A consumer proposal can be a much better and more manageable solution than bankruptcy to resolve your debts, particularly if:
• You want to pay your creditors more than they would get in a bankruptcy.
• You have high income and could not manage the surplus income payment required in a bankruptcy.
• You have equity in assets that would take too long to pay within a bankruptcy.
• You have been bankrupt previously.
• You want to take advantage of a potentially shorter impact on your credit score.
You can be as creative as you want in determining the terms of a settlement put forth in a consumer proposal as long as it is fair and reasonable and you can get more than 50% of your unsecured creditors (by dollar-value of claims) to accept it. As long as you get over this 50% threshold, it will be binding on all unsecured creditors whether they like it or not.

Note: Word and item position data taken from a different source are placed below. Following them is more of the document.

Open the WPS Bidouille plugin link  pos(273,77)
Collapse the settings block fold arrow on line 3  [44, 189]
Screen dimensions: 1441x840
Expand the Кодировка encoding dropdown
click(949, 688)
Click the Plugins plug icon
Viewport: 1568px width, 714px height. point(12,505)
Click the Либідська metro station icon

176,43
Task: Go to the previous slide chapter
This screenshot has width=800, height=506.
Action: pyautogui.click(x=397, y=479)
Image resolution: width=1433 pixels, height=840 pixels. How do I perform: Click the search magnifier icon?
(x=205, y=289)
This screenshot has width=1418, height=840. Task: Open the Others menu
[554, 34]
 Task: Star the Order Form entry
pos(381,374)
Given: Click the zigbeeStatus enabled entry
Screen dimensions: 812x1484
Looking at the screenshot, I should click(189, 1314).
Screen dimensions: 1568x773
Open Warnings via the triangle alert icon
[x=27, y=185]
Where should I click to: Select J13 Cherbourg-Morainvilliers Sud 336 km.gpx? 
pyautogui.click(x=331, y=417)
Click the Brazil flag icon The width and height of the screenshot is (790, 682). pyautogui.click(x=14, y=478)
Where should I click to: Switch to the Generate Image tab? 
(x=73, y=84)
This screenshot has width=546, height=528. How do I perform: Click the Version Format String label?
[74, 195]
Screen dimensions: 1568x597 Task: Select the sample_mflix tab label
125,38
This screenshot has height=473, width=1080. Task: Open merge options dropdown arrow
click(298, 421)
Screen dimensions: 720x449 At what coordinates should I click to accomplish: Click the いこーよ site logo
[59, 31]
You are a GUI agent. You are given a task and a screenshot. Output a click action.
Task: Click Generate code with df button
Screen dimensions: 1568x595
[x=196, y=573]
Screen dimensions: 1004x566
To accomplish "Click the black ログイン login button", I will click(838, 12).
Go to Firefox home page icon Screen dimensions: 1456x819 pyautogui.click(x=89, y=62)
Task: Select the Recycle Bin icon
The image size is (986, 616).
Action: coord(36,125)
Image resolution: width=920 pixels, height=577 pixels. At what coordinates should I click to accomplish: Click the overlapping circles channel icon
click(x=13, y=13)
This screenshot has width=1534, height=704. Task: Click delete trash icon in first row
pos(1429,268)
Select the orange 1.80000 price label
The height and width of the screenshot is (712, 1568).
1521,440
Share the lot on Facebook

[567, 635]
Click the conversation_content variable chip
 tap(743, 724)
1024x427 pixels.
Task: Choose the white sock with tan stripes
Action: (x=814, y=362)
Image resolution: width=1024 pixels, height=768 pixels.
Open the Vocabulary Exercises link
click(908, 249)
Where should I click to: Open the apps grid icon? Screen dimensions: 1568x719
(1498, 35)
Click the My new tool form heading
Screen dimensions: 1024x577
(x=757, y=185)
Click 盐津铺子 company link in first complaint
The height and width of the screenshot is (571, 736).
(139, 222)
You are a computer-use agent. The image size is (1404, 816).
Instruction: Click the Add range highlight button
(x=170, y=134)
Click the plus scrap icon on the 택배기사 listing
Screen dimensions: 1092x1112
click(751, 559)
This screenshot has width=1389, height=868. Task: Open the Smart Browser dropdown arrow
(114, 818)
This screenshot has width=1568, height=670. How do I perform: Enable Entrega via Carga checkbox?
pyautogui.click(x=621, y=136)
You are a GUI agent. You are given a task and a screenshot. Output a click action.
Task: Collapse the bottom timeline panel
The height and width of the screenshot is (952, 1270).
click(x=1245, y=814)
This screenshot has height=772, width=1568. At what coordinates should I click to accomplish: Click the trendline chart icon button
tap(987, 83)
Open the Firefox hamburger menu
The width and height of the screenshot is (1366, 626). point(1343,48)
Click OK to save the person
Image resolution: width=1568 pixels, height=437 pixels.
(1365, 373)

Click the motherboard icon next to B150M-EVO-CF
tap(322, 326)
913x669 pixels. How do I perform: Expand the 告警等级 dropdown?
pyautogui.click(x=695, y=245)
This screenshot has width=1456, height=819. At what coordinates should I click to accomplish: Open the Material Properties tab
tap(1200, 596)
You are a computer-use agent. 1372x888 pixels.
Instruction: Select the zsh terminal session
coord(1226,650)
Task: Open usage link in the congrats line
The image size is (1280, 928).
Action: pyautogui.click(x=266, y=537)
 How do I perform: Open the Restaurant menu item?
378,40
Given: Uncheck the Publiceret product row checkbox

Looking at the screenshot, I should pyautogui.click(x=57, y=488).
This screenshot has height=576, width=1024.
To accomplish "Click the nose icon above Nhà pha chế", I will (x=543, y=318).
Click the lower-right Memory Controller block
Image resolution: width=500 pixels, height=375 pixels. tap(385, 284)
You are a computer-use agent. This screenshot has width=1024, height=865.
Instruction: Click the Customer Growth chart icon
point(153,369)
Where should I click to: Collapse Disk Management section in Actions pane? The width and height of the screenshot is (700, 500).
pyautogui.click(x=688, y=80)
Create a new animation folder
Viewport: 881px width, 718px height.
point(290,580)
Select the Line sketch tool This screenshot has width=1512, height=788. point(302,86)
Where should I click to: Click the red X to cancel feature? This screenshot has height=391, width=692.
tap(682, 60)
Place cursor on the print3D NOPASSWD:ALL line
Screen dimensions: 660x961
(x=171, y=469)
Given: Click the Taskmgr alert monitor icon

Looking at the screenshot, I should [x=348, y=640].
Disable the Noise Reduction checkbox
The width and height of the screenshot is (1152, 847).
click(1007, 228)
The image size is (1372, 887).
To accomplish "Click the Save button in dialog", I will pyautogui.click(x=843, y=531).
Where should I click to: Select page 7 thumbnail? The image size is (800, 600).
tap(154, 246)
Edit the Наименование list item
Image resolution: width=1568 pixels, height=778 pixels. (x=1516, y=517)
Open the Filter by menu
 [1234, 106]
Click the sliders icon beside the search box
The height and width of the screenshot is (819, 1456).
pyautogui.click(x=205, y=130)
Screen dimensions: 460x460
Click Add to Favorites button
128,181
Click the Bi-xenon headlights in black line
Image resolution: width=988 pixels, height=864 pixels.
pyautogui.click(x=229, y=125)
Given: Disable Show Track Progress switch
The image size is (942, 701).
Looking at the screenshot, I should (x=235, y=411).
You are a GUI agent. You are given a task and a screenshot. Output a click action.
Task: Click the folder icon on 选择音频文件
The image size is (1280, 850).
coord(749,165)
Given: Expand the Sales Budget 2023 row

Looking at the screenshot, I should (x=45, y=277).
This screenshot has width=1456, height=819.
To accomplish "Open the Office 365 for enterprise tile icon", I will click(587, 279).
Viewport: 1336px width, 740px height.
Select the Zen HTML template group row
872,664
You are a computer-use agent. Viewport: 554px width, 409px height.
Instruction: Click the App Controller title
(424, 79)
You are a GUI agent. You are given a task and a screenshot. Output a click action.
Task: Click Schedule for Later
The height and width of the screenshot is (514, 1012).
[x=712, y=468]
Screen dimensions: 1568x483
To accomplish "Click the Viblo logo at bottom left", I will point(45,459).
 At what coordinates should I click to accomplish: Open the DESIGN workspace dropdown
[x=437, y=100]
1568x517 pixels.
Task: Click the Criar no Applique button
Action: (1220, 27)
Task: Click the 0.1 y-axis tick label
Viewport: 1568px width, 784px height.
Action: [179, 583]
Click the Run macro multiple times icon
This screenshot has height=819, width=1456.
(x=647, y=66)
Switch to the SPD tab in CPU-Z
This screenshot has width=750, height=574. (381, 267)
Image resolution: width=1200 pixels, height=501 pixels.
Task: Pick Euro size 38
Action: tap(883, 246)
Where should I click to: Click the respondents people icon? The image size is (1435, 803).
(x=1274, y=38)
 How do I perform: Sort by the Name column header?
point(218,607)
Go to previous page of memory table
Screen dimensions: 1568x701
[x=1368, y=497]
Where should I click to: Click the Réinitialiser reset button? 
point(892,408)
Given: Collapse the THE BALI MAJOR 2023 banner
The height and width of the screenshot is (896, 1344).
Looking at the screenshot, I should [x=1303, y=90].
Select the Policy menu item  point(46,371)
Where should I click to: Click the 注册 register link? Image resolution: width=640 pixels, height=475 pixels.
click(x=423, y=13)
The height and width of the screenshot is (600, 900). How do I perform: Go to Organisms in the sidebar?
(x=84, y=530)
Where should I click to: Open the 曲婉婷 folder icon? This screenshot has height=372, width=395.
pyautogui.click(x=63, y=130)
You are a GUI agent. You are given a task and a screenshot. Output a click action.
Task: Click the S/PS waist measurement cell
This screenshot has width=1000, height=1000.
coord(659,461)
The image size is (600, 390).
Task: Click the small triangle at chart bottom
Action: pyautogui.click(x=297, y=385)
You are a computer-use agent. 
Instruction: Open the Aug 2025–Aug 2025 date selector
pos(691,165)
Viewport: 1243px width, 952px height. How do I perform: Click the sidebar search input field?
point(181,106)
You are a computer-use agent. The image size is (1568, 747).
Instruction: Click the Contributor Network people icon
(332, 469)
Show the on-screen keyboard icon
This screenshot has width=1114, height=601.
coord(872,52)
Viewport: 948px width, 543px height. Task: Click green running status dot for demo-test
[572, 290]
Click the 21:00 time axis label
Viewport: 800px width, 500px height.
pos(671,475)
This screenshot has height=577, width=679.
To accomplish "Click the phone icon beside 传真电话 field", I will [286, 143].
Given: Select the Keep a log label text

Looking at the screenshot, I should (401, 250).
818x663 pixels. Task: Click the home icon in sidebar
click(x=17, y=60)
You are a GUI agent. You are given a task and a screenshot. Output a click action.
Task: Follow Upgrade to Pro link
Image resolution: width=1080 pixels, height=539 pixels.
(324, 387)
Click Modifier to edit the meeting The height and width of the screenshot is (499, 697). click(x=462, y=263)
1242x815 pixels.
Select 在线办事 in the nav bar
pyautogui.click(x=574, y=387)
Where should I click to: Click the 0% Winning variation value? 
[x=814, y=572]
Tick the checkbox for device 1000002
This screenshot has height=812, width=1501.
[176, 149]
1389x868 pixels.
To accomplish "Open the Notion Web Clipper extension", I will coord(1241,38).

Most consumer proposals are structured as monthly payments over time at less than full payout. Generally, a consumer proposal should provide a higher return or recovery to the creditors than they would obtain in bankruptcy or there is no incentive for your creditors to vote in favour of it. Once the total amount of the settlement is determined and approved, you can pay it out early if you are able to do so and this would accelerate rebuilding your credit.
You Have Options
In order to qualify to file a consumer proposal, you must have debts of less than $250,000, excluding the mortgage on your principal residence. If you are over this limit, there is another form of proposal that can be filed.
When we review your individual situation, we will consider whether or not a consumer proposal (or other form of proposal) makes sense for you and review the pros and cons of a proposal as compared to bankruptcy and other non-legislated options.
Good to know! The fact that you filed a Consumer Proposal will stay on your credit bureau report for 3 years after you have completed all of the terms of your Proposal.